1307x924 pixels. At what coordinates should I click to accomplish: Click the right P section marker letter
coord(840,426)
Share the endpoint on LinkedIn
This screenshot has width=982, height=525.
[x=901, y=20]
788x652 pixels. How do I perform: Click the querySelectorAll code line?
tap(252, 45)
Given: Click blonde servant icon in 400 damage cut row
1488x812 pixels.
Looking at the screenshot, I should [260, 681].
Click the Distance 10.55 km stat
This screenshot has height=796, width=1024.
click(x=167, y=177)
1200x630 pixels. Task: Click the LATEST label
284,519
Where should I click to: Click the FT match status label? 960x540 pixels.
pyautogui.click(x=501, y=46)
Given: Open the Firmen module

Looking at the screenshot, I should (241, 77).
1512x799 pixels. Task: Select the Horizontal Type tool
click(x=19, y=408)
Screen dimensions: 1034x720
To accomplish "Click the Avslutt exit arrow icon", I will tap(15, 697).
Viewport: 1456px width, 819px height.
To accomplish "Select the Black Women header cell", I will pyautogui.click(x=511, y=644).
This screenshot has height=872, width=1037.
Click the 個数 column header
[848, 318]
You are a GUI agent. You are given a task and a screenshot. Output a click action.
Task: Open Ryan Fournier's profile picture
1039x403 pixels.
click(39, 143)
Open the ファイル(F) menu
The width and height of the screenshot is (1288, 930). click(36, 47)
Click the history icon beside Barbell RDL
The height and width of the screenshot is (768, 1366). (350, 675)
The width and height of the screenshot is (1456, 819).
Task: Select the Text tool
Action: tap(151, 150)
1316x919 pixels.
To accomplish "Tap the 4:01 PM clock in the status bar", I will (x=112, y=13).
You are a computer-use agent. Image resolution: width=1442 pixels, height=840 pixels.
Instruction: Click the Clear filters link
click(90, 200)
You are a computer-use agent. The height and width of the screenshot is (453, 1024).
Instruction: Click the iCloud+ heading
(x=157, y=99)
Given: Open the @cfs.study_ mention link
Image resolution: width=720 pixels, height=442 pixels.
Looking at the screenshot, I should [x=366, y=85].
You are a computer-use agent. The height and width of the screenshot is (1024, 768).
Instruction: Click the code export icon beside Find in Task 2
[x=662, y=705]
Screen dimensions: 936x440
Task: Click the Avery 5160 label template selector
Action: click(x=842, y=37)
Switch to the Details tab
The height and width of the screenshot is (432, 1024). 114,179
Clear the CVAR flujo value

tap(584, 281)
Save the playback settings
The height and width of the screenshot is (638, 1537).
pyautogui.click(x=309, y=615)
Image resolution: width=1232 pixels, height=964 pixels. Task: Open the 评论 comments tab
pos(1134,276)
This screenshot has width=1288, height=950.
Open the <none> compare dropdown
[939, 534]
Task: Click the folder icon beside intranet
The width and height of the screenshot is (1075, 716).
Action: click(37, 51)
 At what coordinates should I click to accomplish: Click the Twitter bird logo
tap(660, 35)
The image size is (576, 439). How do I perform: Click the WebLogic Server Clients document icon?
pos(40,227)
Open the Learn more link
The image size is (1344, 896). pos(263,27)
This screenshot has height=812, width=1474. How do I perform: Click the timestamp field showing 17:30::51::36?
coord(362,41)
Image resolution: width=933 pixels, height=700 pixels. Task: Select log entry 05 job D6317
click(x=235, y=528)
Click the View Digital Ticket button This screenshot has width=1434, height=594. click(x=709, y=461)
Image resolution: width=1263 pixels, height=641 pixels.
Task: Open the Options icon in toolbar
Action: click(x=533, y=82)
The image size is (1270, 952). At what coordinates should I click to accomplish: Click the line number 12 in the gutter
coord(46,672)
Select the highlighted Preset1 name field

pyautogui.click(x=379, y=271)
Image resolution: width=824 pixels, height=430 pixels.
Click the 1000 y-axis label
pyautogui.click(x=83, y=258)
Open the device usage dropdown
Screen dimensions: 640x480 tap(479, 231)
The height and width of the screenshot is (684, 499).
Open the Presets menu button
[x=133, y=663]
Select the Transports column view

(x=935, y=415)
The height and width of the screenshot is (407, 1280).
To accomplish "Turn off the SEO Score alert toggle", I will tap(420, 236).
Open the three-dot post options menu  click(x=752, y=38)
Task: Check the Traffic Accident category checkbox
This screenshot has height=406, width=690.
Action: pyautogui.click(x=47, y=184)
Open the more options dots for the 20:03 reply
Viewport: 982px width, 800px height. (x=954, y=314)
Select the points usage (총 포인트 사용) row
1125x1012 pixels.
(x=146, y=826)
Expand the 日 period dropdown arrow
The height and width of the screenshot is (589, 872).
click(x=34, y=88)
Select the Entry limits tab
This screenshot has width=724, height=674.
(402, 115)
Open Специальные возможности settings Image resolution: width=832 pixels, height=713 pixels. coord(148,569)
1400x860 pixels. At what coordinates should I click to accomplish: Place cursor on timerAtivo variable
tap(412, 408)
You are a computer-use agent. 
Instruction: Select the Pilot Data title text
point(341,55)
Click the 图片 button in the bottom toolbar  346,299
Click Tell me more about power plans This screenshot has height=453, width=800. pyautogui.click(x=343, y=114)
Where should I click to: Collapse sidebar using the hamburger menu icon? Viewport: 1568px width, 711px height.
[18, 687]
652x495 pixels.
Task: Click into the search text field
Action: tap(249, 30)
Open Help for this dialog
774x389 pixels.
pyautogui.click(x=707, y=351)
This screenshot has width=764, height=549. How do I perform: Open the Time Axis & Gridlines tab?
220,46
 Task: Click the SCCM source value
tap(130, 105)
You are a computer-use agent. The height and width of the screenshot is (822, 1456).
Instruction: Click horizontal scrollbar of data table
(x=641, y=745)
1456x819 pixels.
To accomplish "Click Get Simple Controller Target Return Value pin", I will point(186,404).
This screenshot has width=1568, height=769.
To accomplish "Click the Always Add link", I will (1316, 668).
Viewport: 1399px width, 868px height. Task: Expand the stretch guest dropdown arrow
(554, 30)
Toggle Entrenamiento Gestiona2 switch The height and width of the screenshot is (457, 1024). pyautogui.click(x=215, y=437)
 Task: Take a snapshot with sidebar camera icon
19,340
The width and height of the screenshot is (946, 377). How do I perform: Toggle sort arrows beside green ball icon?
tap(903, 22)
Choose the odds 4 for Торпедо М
§
Please return all of the entries above word for word, with nothing added, dropped, or changed.

Response:
1307x924 pixels. At what coordinates should I click to accomplish: Click the right P section marker letter
coord(840,426)
Share the endpoint on LinkedIn
This screenshot has width=982, height=525.
[x=901, y=20]
788x652 pixels. How do I perform: Click the querySelectorAll code line?
tap(252, 45)
Given: Click blonde servant icon in 400 damage cut row
1488x812 pixels.
Looking at the screenshot, I should [260, 681].
Click the Distance 10.55 km stat
This screenshot has height=796, width=1024.
click(x=167, y=177)
1200x630 pixels. Task: Click the LATEST label
284,519
Where should I click to: Click the FT match status label? 960x540 pixels.
pyautogui.click(x=501, y=46)
Given: Open the Firmen module

Looking at the screenshot, I should (241, 77).
1512x799 pixels. Task: Select the Horizontal Type tool
click(x=19, y=408)
Screen dimensions: 1034x720
To accomplish "Click the Avslutt exit arrow icon", I will tap(15, 697).
Viewport: 1456px width, 819px height.
To accomplish "Select the Black Women header cell", I will pyautogui.click(x=511, y=644).
This screenshot has height=872, width=1037.
Click the 個数 column header
[848, 318]
You are a GUI agent. You are given a task and a screenshot. Output a click action.
Task: Open Ryan Fournier's profile picture
1039x403 pixels.
click(39, 143)
Open the ファイル(F) menu
The width and height of the screenshot is (1288, 930). click(36, 47)
Click the history icon beside Barbell RDL
The height and width of the screenshot is (768, 1366). (350, 675)
The width and height of the screenshot is (1456, 819).
Task: Select the Text tool
Action: tap(151, 150)
1316x919 pixels.
To accomplish "Tap the 4:01 PM clock in the status bar", I will (x=112, y=13).
You are a computer-use agent. Image resolution: width=1442 pixels, height=840 pixels.
Instruction: Click the Clear filters link
click(90, 200)
You are a computer-use agent. The height and width of the screenshot is (453, 1024).
Instruction: Click the iCloud+ heading
(x=157, y=99)
Given: Open the @cfs.study_ mention link
Image resolution: width=720 pixels, height=442 pixels.
Looking at the screenshot, I should [x=366, y=85].
You are a computer-use agent. The height and width of the screenshot is (1024, 768).
Instruction: Click the code export icon beside Find in Task 2
[x=662, y=705]
Screen dimensions: 936x440
Task: Click the Avery 5160 label template selector
Action: click(x=842, y=37)
Switch to the Details tab
The height and width of the screenshot is (432, 1024). 114,179
Clear the CVAR flujo value

tap(584, 281)
Save the playback settings
The height and width of the screenshot is (638, 1537).
pyautogui.click(x=309, y=615)
Image resolution: width=1232 pixels, height=964 pixels. Task: Open the 评论 comments tab
pos(1134,276)
This screenshot has width=1288, height=950.
Open the <none> compare dropdown
[939, 534]
Task: Click the folder icon beside intranet
The width and height of the screenshot is (1075, 716).
Action: click(37, 51)
 At what coordinates should I click to accomplish: Click the Twitter bird logo
tap(660, 35)
The image size is (576, 439). How do I perform: Click the WebLogic Server Clients document icon?
pos(40,227)
Open the Learn more link
The image size is (1344, 896). pos(263,27)
This screenshot has height=812, width=1474. How do I perform: Click the timestamp field showing 17:30::51::36?
coord(362,41)
Image resolution: width=933 pixels, height=700 pixels. Task: Select log entry 05 job D6317
click(x=235, y=528)
Click the View Digital Ticket button This screenshot has width=1434, height=594. click(x=709, y=461)
Image resolution: width=1263 pixels, height=641 pixels.
Task: Open the Options icon in toolbar
Action: click(x=533, y=82)
The image size is (1270, 952). At what coordinates should I click to accomplish: Click the line number 12 in the gutter
coord(46,672)
Select the highlighted Preset1 name field

pyautogui.click(x=379, y=271)
Image resolution: width=824 pixels, height=430 pixels.
Click the 1000 y-axis label
pyautogui.click(x=83, y=258)
Open the device usage dropdown
Screen dimensions: 640x480 tap(479, 231)
The height and width of the screenshot is (684, 499).
Open the Presets menu button
[x=133, y=663]
Select the Transports column view

(x=935, y=415)
The height and width of the screenshot is (407, 1280).
To accomplish "Turn off the SEO Score alert toggle", I will tap(420, 236).
Open the three-dot post options menu  click(x=752, y=38)
Task: Check the Traffic Accident category checkbox
This screenshot has height=406, width=690.
Action: pyautogui.click(x=47, y=184)
Open the more options dots for the 20:03 reply
Viewport: 982px width, 800px height. (x=954, y=314)
Select the points usage (총 포인트 사용) row
1125x1012 pixels.
(x=146, y=826)
Expand the 日 period dropdown arrow
The height and width of the screenshot is (589, 872).
click(x=34, y=88)
Select the Entry limits tab
This screenshot has width=724, height=674.
(402, 115)
Open Специальные возможности settings Image resolution: width=832 pixels, height=713 pixels. coord(148,569)
1400x860 pixels. At what coordinates should I click to accomplish: Place cursor on timerAtivo variable
tap(412, 408)
You are a computer-use agent. 
Instruction: Select the Pilot Data title text
point(341,55)
Click the 图片 button in the bottom toolbar  346,299
Click Tell me more about power plans This screenshot has height=453, width=800. pyautogui.click(x=343, y=114)
Where should I click to: Collapse sidebar using the hamburger menu icon? Viewport: 1568px width, 711px height.
[18, 687]
652x495 pixels.
Task: Click into the search text field
Action: tap(249, 30)
Open Help for this dialog
774x389 pixels.
pyautogui.click(x=707, y=351)
This screenshot has width=764, height=549. How do I perform: Open the Time Axis & Gridlines tab?
220,46
 Task: Click the SCCM source value
tap(130, 105)
You are a computer-use agent. The height and width of the screenshot is (822, 1456).
Instruction: Click horizontal scrollbar of data table
(x=641, y=745)
1456x819 pixels.
To accomplish "Click Get Simple Controller Target Return Value pin", I will point(186,404).
This screenshot has width=1568, height=769.
To accomplish "Click the Always Add link", I will (1316, 668).
Viewport: 1399px width, 868px height. Task: Expand the stretch guest dropdown arrow
(554, 30)
Toggle Entrenamiento Gestiona2 switch The height and width of the screenshot is (457, 1024). pyautogui.click(x=215, y=437)
 Task: Take a snapshot with sidebar camera icon
19,340
The width and height of the screenshot is (946, 377). How do I perform: Toggle sort arrows beside green ball icon?
tap(903, 22)
Choose the odds 4 for Торпедо М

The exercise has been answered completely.